> _Required work_
Transcribe word for word the lines below from the line with "How do I perform: Open" through the line with "The height and", ends included.

[Opening The data section]

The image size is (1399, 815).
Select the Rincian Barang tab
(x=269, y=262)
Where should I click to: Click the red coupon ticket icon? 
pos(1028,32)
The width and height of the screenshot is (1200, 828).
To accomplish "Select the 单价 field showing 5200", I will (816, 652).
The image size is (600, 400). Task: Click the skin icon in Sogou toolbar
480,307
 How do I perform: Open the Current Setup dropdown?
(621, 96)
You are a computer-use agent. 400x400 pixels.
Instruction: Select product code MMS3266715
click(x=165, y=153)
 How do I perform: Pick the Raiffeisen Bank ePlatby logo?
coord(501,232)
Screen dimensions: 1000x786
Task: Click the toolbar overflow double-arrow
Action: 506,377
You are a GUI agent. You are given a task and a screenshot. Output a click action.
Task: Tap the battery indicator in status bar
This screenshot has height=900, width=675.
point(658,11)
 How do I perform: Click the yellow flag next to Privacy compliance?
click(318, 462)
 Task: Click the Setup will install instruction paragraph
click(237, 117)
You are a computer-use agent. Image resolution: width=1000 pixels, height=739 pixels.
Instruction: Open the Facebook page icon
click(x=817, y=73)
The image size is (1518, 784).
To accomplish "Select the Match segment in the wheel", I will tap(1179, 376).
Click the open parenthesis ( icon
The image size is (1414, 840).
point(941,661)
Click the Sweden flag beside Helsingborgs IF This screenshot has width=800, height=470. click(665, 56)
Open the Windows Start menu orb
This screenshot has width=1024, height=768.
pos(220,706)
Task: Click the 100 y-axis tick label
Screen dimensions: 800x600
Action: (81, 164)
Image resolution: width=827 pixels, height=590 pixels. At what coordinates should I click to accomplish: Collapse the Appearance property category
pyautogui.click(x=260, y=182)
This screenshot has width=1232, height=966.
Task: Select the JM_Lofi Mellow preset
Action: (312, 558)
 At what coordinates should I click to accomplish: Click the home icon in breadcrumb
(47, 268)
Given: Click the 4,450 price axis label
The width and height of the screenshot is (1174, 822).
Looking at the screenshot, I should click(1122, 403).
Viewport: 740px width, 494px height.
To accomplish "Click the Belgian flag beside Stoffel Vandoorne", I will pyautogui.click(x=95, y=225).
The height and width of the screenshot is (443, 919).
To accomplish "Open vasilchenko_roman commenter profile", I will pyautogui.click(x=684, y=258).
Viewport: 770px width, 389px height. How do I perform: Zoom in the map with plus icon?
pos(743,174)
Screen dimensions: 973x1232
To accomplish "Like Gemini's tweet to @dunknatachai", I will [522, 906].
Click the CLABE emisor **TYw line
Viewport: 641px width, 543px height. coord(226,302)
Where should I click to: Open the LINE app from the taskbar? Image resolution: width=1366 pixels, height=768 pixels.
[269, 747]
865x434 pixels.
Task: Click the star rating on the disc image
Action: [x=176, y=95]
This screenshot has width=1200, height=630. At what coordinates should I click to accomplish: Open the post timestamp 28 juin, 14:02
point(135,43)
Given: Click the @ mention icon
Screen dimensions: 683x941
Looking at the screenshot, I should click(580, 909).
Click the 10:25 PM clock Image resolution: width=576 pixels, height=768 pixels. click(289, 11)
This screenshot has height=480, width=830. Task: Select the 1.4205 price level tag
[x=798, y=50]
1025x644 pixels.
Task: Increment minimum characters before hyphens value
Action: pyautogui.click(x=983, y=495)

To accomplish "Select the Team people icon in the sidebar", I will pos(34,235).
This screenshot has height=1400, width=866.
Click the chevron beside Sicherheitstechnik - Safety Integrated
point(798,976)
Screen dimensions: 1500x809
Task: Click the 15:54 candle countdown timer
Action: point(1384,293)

[Closing The data section]

> _Result_
 How do I perform: Open the Current Setup dropdown?
(621, 96)
You are a computer-use agent. 400x400 pixels.
Instruction: Select product code MMS3266715
click(x=165, y=153)
 How do I perform: Pick the Raiffeisen Bank ePlatby logo?
coord(501,232)
Screen dimensions: 1000x786
Task: Click the toolbar overflow double-arrow
Action: 506,377
You are a GUI agent. You are given a task and a screenshot. Output a click action.
Task: Tap the battery indicator in status bar
This screenshot has height=900, width=675.
point(658,11)
 How do I perform: Click the yellow flag next to Privacy compliance?
click(318, 462)
 Task: Click the Setup will install instruction paragraph
click(237, 117)
You are a computer-use agent. Image resolution: width=1000 pixels, height=739 pixels.
Instruction: Open the Facebook page icon
click(x=817, y=73)
The image size is (1518, 784).
To accomplish "Select the Match segment in the wheel", I will tap(1179, 376).
Click the open parenthesis ( icon
The image size is (1414, 840).
point(941,661)
Click the Sweden flag beside Helsingborgs IF This screenshot has width=800, height=470. click(665, 56)
Open the Windows Start menu orb
This screenshot has width=1024, height=768.
pos(220,706)
Task: Click the 100 y-axis tick label
Screen dimensions: 800x600
Action: (81, 164)
Image resolution: width=827 pixels, height=590 pixels. At what coordinates should I click to accomplish: Collapse the Appearance property category
pyautogui.click(x=260, y=182)
This screenshot has width=1232, height=966.
Task: Select the JM_Lofi Mellow preset
Action: (312, 558)
 At what coordinates should I click to accomplish: Click the home icon in breadcrumb
(47, 268)
Given: Click the 4,450 price axis label
The width and height of the screenshot is (1174, 822).
Looking at the screenshot, I should click(1122, 403).
Viewport: 740px width, 494px height.
To accomplish "Click the Belgian flag beside Stoffel Vandoorne", I will pyautogui.click(x=95, y=225).
The height and width of the screenshot is (443, 919).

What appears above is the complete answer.